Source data
——

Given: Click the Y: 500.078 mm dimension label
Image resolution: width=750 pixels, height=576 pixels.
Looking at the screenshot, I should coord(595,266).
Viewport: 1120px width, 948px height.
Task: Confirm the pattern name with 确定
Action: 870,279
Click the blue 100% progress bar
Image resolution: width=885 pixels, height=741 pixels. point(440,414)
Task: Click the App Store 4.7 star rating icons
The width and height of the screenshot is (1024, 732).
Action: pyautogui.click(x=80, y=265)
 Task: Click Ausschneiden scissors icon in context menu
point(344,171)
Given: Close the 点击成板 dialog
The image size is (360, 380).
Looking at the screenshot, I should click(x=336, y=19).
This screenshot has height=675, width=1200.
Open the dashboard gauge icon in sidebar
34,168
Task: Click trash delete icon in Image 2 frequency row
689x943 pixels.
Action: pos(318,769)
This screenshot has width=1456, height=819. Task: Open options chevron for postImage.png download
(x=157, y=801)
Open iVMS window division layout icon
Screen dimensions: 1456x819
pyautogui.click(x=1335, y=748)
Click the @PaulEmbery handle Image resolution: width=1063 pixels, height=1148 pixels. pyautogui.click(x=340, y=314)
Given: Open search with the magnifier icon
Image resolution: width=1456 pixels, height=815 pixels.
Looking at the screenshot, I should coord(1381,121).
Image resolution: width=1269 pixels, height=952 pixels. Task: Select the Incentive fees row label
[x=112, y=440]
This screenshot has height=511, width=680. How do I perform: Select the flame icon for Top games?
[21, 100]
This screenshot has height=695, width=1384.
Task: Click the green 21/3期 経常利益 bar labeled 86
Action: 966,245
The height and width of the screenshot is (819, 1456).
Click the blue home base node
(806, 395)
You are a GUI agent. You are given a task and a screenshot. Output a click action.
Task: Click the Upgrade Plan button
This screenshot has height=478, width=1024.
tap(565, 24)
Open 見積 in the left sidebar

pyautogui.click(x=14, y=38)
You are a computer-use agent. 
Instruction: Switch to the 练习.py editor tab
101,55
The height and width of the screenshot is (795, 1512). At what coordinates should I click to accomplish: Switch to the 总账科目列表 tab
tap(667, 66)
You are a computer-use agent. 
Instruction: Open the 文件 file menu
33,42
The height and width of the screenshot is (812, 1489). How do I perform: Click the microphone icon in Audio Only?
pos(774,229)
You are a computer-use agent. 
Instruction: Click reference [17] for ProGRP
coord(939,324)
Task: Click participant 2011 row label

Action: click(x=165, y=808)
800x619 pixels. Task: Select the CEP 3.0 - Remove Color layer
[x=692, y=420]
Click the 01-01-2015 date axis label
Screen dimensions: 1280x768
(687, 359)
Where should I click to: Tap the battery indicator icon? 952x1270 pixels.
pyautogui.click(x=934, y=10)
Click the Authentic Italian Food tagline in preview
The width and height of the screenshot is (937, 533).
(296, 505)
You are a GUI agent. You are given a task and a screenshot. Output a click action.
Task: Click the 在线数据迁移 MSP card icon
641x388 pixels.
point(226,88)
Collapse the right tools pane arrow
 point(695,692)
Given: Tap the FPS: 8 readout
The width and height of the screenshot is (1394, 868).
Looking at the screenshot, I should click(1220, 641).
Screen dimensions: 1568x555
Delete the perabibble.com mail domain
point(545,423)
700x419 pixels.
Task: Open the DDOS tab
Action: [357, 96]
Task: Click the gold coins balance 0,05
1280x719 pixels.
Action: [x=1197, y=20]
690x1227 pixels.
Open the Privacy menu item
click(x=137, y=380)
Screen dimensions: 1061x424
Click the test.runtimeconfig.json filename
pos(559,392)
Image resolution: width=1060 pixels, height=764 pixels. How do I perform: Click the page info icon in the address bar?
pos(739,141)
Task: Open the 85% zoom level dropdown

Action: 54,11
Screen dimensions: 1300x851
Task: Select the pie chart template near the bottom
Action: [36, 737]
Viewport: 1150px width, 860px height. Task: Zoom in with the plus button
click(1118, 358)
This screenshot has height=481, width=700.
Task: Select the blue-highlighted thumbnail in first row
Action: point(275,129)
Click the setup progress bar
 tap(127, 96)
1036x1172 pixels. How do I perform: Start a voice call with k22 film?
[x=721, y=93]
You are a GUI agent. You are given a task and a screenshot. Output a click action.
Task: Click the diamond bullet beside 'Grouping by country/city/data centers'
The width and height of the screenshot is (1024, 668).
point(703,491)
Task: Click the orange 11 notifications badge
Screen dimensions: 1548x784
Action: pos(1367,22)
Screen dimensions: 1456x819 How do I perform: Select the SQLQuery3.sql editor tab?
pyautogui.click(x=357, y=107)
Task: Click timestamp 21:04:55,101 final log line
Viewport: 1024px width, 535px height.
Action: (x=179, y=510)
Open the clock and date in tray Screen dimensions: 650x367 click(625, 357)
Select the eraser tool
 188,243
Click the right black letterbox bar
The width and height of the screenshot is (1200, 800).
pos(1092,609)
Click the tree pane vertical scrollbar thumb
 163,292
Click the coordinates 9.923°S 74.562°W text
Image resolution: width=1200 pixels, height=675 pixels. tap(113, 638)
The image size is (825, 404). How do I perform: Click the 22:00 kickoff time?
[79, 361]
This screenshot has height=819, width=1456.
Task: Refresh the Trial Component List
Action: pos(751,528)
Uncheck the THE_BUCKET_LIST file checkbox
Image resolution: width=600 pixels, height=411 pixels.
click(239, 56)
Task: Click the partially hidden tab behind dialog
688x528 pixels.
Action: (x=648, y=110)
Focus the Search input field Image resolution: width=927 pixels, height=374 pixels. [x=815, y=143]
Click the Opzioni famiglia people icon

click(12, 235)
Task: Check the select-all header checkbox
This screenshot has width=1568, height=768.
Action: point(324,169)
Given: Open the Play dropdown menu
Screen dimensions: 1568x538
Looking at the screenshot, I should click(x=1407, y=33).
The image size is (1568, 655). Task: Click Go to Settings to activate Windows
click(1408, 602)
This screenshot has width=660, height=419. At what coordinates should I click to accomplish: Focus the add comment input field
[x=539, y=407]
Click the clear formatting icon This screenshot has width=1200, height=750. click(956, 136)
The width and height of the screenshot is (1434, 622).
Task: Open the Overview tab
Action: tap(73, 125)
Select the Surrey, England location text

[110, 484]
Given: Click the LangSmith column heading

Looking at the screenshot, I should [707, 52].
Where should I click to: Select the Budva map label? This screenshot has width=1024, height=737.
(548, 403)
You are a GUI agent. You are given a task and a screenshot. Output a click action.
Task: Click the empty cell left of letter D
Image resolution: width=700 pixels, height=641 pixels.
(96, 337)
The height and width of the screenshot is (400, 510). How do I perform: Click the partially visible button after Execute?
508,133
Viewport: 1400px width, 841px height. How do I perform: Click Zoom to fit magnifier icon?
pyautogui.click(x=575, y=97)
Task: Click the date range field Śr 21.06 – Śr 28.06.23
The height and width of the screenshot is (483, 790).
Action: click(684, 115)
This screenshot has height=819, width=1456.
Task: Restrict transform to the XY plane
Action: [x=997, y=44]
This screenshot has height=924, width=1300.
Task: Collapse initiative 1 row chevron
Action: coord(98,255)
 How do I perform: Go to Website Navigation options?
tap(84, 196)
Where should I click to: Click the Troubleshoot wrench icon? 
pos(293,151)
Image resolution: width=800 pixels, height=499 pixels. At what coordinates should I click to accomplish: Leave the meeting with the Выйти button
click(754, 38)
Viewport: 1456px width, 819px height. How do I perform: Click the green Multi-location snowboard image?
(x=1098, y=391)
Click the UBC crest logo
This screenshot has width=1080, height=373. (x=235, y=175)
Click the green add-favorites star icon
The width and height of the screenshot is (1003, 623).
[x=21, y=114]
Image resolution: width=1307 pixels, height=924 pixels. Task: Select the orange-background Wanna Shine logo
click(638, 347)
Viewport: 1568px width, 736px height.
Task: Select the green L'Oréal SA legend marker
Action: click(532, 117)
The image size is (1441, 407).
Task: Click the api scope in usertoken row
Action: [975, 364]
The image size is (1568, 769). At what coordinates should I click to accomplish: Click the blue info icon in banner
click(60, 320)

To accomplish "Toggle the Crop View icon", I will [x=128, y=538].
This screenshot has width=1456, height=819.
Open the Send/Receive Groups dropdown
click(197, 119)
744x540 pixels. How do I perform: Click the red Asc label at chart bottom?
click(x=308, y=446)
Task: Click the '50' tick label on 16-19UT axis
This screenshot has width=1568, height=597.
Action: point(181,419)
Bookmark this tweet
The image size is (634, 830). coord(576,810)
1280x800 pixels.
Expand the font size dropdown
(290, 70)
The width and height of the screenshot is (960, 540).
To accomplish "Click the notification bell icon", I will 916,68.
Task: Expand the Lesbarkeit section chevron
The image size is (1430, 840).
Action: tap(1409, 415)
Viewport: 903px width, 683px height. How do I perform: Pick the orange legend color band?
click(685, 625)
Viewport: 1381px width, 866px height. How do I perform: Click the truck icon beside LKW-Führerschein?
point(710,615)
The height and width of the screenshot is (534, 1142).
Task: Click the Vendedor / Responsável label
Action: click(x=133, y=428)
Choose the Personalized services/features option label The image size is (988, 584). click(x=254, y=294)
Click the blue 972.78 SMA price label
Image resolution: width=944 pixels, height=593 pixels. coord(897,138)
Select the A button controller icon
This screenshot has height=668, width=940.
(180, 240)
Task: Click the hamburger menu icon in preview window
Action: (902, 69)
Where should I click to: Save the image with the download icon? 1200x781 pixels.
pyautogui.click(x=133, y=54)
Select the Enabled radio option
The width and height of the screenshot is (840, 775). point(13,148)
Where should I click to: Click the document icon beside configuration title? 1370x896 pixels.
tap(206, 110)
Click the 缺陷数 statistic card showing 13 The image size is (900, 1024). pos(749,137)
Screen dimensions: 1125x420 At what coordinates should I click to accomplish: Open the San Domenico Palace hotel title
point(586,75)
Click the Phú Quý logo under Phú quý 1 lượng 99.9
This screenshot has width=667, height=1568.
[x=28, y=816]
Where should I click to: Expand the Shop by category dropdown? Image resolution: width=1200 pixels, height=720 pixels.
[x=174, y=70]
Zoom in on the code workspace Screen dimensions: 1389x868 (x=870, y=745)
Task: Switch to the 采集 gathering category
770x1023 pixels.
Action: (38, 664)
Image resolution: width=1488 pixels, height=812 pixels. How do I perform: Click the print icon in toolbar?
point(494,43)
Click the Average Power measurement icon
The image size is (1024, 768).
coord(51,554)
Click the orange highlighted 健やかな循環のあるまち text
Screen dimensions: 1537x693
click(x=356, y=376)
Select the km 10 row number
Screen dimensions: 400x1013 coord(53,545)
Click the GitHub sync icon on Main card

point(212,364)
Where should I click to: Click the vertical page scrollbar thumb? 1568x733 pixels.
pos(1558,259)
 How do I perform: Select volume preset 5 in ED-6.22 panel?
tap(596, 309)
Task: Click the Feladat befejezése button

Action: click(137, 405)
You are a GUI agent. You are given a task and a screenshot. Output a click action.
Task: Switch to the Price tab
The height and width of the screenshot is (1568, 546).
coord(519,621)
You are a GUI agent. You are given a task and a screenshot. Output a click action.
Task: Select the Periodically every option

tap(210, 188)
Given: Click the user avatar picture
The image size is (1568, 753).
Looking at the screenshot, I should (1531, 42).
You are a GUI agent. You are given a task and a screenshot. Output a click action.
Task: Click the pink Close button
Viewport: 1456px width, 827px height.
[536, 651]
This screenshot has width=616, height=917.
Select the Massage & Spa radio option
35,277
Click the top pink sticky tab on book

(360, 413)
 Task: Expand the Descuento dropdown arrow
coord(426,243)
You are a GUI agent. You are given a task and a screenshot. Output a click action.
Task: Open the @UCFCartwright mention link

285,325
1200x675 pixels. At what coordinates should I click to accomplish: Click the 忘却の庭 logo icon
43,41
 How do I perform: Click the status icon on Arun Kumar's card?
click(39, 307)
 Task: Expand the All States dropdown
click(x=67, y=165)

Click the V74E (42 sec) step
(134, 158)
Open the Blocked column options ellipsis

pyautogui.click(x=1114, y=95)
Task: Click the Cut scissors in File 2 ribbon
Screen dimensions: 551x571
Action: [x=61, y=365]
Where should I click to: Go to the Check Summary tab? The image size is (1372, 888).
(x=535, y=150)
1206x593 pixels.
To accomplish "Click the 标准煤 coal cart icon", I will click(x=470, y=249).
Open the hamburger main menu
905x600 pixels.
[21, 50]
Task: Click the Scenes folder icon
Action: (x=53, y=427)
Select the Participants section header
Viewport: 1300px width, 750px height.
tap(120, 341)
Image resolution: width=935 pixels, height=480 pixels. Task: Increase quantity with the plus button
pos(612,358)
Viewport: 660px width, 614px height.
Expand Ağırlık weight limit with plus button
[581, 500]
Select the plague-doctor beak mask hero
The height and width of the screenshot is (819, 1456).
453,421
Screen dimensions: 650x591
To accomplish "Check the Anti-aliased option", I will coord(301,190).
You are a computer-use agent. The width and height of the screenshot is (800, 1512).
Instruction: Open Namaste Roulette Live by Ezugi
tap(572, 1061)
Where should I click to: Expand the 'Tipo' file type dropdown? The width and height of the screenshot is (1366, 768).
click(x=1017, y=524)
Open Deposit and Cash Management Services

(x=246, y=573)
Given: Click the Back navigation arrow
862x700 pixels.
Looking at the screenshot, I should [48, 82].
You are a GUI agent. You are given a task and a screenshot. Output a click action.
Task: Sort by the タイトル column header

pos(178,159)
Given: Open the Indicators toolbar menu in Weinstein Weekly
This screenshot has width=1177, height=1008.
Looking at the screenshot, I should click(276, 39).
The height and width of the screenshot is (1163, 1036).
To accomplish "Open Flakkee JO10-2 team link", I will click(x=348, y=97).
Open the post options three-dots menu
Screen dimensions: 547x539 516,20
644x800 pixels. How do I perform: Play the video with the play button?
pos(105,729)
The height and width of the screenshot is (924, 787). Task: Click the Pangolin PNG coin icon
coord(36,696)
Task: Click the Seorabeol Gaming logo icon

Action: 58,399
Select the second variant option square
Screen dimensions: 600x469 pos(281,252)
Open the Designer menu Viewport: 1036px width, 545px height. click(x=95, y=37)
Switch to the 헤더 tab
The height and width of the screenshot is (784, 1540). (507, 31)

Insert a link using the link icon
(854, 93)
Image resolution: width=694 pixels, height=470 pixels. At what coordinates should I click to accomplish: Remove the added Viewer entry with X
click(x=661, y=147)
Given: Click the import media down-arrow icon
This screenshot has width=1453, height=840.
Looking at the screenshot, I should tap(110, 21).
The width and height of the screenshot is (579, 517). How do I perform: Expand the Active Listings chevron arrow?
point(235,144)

——

Task instructions
Repeat the source data lines from the first line of the source data through the line containing "Action: 870,279", with both ends included.

Solution for this task
Given: Click the Y: 500.078 mm dimension label
Image resolution: width=750 pixels, height=576 pixels.
Looking at the screenshot, I should coord(595,266).
Viewport: 1120px width, 948px height.
Task: Confirm the pattern name with 确定
Action: 870,279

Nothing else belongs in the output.